[libvirt] [PATCH v3 8/9] rpc: pass listen FD to the daemon being started
Daniel P. Berrange
berrange at redhat.com
Thu Aug 14 11:09:34 UTC 2014
On Thu, Aug 14, 2014 at 01:02:28PM +0200, Martin Kletzander wrote:
> On Thu, Aug 14, 2014 at 10:26:41AM +0100, Daniel P. Berrange wrote:
> >On Thu, Aug 14, 2014 at 11:23:27AM +0200, Martin Kletzander wrote:
> >>On Wed, Aug 13, 2014 at 04:09:09PM +0100, Daniel P. Berrange wrote:
> >>>On Wed, Jul 23, 2014 at 04:27:12PM +0200, Martin Kletzander wrote:
> >>>>This eliminates the need for active waiting.
> >>>>
> >>>>Resolves: https://bugzilla.redhat.com/show_bug.cgi?id=927369
> >>>>
> >>>>Signed-off-by: Martin Kletzander <mkletzan at redhat.com>
> >>>>---
> >>>> src/rpc/virnetsocket.c | 102 ++++++++++++++++++++++++++++++++++++++++---------
> >>>> 1 file changed, 83 insertions(+), 19 deletions(-)
> >>>>
> >>>>diff --git a/src/rpc/virnetsocket.c b/src/rpc/virnetsocket.c
> [...]
> >>>>@@ -569,28 +574,82 @@ int virNetSocketNewConnectUNIX(const char *path,
> >>>> if (remoteAddr.data.un.sun_path[0] == '@')

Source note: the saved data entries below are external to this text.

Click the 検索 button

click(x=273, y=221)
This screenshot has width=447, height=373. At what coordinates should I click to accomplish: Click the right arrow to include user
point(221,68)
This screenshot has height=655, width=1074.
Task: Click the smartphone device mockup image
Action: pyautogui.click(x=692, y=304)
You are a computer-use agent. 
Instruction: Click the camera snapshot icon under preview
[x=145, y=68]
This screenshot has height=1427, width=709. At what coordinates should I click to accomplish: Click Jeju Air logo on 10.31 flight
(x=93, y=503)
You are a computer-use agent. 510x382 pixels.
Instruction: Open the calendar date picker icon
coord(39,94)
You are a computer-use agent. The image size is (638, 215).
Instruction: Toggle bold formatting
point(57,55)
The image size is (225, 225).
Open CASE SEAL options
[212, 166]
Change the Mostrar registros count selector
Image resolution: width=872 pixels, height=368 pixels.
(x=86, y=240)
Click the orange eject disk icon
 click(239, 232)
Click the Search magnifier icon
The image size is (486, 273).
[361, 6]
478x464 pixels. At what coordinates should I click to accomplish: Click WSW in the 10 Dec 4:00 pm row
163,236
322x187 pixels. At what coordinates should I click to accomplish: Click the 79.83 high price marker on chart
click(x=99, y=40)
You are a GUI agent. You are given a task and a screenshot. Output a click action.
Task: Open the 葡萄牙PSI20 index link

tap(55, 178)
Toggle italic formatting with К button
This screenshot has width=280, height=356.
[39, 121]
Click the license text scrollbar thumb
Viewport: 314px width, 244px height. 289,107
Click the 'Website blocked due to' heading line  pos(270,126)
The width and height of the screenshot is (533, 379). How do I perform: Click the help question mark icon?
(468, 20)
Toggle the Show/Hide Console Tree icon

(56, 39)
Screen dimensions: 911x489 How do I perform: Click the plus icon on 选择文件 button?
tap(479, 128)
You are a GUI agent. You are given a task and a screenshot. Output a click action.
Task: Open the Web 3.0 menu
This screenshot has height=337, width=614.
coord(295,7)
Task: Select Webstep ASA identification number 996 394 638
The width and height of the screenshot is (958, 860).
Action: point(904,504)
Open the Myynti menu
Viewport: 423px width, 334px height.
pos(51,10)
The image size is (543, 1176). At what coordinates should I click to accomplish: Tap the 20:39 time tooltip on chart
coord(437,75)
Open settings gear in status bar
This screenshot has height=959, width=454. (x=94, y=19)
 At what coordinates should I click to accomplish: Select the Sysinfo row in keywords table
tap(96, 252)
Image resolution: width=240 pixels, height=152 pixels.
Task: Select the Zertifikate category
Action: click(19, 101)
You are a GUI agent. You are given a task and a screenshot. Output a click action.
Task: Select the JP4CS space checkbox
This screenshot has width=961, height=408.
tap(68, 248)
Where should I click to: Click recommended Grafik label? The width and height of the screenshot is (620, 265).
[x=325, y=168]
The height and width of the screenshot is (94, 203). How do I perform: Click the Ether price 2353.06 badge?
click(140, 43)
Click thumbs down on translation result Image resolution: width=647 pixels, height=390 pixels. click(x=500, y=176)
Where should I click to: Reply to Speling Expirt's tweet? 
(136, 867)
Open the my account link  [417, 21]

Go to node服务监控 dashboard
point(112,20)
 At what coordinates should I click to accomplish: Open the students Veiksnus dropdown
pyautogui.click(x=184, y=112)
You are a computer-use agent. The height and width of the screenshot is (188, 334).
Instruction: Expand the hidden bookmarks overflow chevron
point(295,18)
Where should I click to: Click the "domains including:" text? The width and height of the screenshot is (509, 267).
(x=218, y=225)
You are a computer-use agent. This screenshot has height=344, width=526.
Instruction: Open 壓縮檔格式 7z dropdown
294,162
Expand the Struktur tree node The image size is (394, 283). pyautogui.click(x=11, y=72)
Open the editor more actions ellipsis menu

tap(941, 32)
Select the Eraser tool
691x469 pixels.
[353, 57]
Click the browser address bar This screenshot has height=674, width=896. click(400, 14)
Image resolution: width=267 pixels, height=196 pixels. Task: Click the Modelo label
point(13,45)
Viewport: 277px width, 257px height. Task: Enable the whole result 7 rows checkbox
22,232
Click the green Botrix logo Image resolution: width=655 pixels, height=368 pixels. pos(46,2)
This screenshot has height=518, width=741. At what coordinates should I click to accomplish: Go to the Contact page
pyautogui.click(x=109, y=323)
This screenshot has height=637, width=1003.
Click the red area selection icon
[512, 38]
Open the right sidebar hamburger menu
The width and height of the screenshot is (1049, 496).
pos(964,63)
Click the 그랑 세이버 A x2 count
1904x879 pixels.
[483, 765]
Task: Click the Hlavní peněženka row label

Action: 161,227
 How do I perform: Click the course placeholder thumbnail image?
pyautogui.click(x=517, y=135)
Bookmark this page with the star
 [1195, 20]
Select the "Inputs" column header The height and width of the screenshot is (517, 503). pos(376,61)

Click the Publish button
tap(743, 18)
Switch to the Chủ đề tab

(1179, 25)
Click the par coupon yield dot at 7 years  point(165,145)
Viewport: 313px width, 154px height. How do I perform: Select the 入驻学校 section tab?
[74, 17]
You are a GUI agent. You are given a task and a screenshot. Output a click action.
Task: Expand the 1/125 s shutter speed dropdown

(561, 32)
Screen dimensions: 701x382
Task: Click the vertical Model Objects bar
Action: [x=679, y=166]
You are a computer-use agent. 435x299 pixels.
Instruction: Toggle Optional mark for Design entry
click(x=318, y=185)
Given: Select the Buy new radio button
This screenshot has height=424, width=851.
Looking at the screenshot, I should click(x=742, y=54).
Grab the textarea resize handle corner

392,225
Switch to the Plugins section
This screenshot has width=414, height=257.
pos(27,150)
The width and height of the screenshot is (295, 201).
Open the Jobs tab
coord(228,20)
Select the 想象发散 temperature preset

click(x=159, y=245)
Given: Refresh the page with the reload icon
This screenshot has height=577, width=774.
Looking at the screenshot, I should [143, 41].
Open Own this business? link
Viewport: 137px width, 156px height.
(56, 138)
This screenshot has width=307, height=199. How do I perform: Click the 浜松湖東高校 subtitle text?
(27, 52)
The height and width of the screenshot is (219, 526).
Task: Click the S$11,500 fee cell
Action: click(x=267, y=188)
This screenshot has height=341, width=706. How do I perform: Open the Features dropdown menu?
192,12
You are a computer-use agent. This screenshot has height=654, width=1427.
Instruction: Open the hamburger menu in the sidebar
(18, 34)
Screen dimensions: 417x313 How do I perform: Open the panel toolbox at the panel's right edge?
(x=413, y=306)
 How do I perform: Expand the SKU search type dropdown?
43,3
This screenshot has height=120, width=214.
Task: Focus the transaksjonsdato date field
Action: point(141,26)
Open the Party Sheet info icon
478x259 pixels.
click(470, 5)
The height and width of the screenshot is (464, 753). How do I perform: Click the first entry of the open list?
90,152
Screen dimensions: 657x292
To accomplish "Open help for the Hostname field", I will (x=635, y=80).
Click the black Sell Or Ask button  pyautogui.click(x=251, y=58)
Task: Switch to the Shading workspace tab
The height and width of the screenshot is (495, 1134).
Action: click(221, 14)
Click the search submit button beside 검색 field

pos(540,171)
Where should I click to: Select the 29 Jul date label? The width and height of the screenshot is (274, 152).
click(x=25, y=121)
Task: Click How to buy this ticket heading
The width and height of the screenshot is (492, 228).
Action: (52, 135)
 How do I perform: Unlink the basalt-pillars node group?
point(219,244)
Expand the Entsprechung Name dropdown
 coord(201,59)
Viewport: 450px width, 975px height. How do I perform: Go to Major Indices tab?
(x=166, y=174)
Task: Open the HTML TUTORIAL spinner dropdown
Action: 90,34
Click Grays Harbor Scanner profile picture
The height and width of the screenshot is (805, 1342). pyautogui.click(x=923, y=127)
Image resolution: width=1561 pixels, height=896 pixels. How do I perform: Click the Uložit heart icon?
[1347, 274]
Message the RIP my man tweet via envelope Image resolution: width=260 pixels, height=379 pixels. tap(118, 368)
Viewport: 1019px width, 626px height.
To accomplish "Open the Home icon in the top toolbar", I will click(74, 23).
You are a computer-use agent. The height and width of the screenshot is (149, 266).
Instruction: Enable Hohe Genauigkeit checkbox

> >>>> remoteAddr.data.un.sun_path[0] = '\0';
> >>>>
> >>>>- retry:
> >>>>- if (connect(fd, &remoteAddr.data.sa, remoteAddr.len) < 0) {
> >>>>- if ((errno == ECONNREFUSED ||
> >>>>- errno == ENOENT) &&
> >>>>- spawnDaemon && retries < 20) {
> >>>>- VIR_DEBUG("Connection refused for %s, trying to spawn %s",
> >>>>- path, binary);
> >>>>- if (retries == 0 &&
> >>>>- virNetSocketForkDaemon(binary) < 0)
> >>>>- goto error;
> >>>>+ if (spawnDaemon) {
> >>>>+ int err = 0;
> >>>>+ int rv = -1;
> >>>>+ int status = 0;
> >>>>+ pid_t pid = 0;
> >>>>
> >>>>- retries++;
> >>>>- usleep(1000 * 100 * retries);
> >>>>- goto retry;
> >>>>+ if ((passfd = socket(PF_UNIX, SOCK_STREAM, 0)) < 0) {
> >>>>+ virReportSystemError(errno, "%s", _("Failed to create socket"));
> >>>>+ goto error;
> >>>> }
> >>>>
> >>>>- virReportSystemError(errno,
> >>>>- _("Failed to connect socket to '%s'"),
> >>>>+ if (pipe2(errfd, O_CLOEXEC) < 0) {
> >>>>+ virReportSystemError(errno, "%s",
> >>>>+ _("Cannot create pipe for child"));
> >>>>+ goto error;
> >>>>+ }
> >>>>+
> >>>>+ /*
> >>>>+ * We have to fork() here, because umask() is set
> >>>>+ * per-process, chmod() is racy and fchmod() has undefined
> >>>>+ * behaviour on sockets according to POSIX, so it doesn't
> >>>>+ * work outside Linux.
> >>>>+ */
> >>>>+
> >>>>+ if ((pid = virFork()) < 0)
> >>>>+ goto error;
> >>>>+
> >>>>+ if (pid == 0) {
> >>>>+ VIR_FORCE_CLOSE(errfd[0]);
> >>>>+
> >>>>+ umask(0077);
> >>>>+ rv = bind(passfd, &remoteAddr.data.sa, remoteAddr.len);
> >>>>+ if (rv < 0) {
> >>>>+ ignore_value(safewrite(errfd[1], &errno, sizeof(int)));
> >>>>+ }
> >>>>+ VIR_FORCE_CLOSE(errfd[1]);
> >>>>+ _exit(rv < 0 ? EXIT_FAILURE : EXIT_SUCCESS);
> >>>>+ }
> >>>>+
> >>>>+ VIR_FORCE_CLOSE(errfd[1]);
> >>>>+ rv = virProcessWait(pid, &status, false);
> >>>>+ ignore_value(saferead(errfd[0], &err, sizeof(int)));
> >>>>+ VIR_FORCE_CLOSE(errfd[0]);
> >>>>+
> >>>>+ if (rv < 0 || status != EXIT_SUCCESS) {
> >>>>+ if (err) {
> >>>>+ virReportSystemError(err,
> >>>>+ _("Failed to bind socket to %s "
> >>>>+ "in child process"),
> >>>>+ path);
> >>>>+ } else {
> >>>>+ virReportError(VIR_ERR_INTERNAL_ERROR,
> >>>>+ _("Failed to bind socket to %s "
> >>>>+ "in child process"),
> >>>>+ path);
> >>>>+ }
> >>>>+ goto error;
> >>>>+ }
> >>>>+
> >>>>+ if (listen(passfd, 0) < 0) {
> >>>>+ virReportSystemError(errno, "%s",
> >>>>+ _("Failed to listen on socket that's about "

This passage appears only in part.